▸ **What needs to be done**
Scan the entries for lines with the word "computer", then copy those lines.

=== Section Start ===

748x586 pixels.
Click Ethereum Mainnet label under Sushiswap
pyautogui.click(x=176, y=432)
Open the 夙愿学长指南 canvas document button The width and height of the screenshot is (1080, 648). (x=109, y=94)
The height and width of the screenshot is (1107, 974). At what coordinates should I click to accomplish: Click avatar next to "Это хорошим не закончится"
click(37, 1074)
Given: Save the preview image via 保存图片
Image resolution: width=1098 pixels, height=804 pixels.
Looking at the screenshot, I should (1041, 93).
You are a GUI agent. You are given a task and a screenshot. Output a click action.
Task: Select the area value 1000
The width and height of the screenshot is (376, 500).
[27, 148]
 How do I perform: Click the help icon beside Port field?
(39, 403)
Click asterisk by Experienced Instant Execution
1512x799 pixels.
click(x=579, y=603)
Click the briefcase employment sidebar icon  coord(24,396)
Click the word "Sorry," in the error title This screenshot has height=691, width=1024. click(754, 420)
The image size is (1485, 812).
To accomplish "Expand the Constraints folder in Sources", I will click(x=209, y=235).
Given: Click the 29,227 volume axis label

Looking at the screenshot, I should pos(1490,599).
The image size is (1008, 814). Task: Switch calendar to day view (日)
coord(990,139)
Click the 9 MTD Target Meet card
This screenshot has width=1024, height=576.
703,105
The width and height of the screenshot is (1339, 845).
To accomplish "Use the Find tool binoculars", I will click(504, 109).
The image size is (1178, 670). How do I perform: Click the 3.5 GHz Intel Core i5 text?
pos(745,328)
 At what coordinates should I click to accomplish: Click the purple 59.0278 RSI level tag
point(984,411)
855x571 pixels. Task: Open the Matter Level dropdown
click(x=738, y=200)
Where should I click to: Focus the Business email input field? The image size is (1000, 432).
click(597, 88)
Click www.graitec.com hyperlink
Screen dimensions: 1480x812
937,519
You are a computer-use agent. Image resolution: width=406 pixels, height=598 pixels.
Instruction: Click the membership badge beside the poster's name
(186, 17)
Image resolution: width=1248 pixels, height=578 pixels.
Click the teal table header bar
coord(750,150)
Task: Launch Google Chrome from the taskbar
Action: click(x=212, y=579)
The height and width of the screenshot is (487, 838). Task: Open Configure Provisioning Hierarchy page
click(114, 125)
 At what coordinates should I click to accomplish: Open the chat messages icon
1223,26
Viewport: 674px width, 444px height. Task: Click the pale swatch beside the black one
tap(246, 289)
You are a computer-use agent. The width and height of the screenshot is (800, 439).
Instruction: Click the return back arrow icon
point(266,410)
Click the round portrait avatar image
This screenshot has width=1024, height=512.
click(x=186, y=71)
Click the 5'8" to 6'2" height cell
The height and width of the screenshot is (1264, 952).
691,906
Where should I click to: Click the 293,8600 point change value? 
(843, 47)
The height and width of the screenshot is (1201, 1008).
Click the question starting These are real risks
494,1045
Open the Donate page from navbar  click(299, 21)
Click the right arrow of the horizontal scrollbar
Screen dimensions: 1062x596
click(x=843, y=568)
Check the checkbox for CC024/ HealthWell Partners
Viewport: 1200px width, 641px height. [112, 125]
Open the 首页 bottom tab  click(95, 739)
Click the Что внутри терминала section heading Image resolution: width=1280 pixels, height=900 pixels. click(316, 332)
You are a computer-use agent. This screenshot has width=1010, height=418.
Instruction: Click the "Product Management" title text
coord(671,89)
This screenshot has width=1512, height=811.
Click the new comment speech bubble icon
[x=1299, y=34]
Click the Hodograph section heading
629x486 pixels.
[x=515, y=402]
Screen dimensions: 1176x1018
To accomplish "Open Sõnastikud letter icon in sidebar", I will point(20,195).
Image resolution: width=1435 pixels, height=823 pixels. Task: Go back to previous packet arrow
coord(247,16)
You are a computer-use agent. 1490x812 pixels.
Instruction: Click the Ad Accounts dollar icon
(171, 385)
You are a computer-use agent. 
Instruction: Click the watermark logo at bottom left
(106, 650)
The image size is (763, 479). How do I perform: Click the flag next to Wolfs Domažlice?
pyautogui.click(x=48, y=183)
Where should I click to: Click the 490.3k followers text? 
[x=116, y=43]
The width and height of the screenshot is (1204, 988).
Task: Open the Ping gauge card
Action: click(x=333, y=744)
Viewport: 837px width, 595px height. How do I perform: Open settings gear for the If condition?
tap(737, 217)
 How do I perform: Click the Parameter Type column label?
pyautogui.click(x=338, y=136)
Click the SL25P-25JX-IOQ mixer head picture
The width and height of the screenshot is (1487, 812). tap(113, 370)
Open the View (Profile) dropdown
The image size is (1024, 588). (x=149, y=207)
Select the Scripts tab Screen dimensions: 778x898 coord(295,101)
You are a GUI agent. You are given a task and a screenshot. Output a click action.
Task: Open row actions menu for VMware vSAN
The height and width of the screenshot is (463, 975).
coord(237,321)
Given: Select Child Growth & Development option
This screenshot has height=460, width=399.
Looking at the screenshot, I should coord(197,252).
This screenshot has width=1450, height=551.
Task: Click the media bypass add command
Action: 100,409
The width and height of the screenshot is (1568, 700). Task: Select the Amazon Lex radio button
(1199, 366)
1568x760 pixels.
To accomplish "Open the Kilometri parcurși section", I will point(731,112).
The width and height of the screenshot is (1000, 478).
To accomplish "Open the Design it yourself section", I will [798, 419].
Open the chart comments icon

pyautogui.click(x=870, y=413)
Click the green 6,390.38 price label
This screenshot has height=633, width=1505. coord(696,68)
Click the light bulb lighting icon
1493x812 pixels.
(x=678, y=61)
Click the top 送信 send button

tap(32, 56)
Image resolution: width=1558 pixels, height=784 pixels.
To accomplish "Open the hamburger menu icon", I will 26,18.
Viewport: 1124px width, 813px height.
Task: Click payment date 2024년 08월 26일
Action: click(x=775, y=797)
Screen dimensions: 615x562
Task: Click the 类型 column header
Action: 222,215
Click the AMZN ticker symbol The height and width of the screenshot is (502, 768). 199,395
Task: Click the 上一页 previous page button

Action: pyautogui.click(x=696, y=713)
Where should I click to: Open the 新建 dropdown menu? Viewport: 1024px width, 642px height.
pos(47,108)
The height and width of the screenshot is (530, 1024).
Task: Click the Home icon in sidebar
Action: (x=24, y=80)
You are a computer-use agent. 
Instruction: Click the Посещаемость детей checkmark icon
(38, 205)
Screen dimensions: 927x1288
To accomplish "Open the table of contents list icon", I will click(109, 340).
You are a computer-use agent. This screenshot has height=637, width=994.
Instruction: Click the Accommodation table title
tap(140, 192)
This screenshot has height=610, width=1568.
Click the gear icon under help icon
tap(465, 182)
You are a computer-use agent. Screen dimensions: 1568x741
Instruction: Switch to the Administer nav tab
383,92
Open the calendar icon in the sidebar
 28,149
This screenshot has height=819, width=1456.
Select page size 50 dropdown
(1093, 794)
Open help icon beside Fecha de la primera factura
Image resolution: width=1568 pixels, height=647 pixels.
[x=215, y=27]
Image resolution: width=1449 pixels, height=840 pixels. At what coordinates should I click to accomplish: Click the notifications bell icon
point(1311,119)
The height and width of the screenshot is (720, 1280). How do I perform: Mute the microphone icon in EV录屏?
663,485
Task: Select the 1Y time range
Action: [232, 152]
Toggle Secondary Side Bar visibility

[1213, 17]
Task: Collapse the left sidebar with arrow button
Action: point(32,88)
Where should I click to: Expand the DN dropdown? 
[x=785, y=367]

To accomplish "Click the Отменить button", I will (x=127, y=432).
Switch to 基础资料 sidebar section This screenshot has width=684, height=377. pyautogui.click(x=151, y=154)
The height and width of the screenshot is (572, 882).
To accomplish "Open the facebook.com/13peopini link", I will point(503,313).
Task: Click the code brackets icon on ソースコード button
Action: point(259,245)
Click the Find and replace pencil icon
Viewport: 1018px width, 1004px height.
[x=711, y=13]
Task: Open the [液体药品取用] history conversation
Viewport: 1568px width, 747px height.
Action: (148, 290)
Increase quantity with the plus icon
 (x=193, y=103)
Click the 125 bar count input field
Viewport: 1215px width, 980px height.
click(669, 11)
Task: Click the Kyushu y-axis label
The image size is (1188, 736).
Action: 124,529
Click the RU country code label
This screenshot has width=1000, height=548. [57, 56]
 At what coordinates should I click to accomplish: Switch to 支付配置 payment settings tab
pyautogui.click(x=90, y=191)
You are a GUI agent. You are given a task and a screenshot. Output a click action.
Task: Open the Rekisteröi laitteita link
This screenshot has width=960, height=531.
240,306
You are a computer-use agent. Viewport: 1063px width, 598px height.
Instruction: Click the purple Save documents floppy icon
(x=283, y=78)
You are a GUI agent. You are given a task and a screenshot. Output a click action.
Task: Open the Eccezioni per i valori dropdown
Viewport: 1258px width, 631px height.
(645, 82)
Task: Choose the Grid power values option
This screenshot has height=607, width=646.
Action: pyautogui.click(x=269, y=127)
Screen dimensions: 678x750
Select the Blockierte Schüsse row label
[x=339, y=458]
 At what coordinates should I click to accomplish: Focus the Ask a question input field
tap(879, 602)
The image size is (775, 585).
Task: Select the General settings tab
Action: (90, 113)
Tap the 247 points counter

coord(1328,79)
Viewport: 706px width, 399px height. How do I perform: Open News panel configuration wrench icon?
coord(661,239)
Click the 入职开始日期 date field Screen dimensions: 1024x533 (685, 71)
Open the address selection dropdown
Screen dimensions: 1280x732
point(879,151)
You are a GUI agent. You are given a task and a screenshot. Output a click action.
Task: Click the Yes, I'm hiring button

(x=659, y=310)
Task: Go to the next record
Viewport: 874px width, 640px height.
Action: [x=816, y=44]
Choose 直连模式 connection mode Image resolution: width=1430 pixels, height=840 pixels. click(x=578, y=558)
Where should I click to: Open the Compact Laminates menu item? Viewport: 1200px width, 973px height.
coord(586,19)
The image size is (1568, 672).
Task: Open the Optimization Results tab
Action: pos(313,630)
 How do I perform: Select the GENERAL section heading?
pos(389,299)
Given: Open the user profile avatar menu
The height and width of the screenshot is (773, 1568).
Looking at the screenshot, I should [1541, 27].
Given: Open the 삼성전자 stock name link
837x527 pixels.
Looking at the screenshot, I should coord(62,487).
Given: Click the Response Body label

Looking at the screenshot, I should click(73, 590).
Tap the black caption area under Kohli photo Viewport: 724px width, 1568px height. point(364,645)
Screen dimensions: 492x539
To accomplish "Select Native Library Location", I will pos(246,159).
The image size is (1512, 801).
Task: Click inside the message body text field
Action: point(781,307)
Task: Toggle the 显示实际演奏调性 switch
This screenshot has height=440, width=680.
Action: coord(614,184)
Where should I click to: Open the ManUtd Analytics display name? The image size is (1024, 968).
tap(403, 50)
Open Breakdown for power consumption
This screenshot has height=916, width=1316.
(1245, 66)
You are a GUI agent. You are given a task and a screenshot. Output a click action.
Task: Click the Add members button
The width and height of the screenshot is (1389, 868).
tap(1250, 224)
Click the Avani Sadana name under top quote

=== Section End ===

▸ **Result below**
You are a computer-use agent. Image resolution: width=406 pixels, height=598 pixels.
You are a computer-use agent. The width and height of the screenshot is (800, 439).
You are a computer-use agent. This screenshot has width=1010, height=418.
You are a computer-use agent. 1490x812 pixels.
You are a computer-use agent. 
You are a computer-use agent. 
You are a computer-use agent. This screenshot has height=637, width=994.
You are a computer-use agent. Screen dimensions: 1568x741
You are a computer-use agent. Viewport: 1063px width, 598px height.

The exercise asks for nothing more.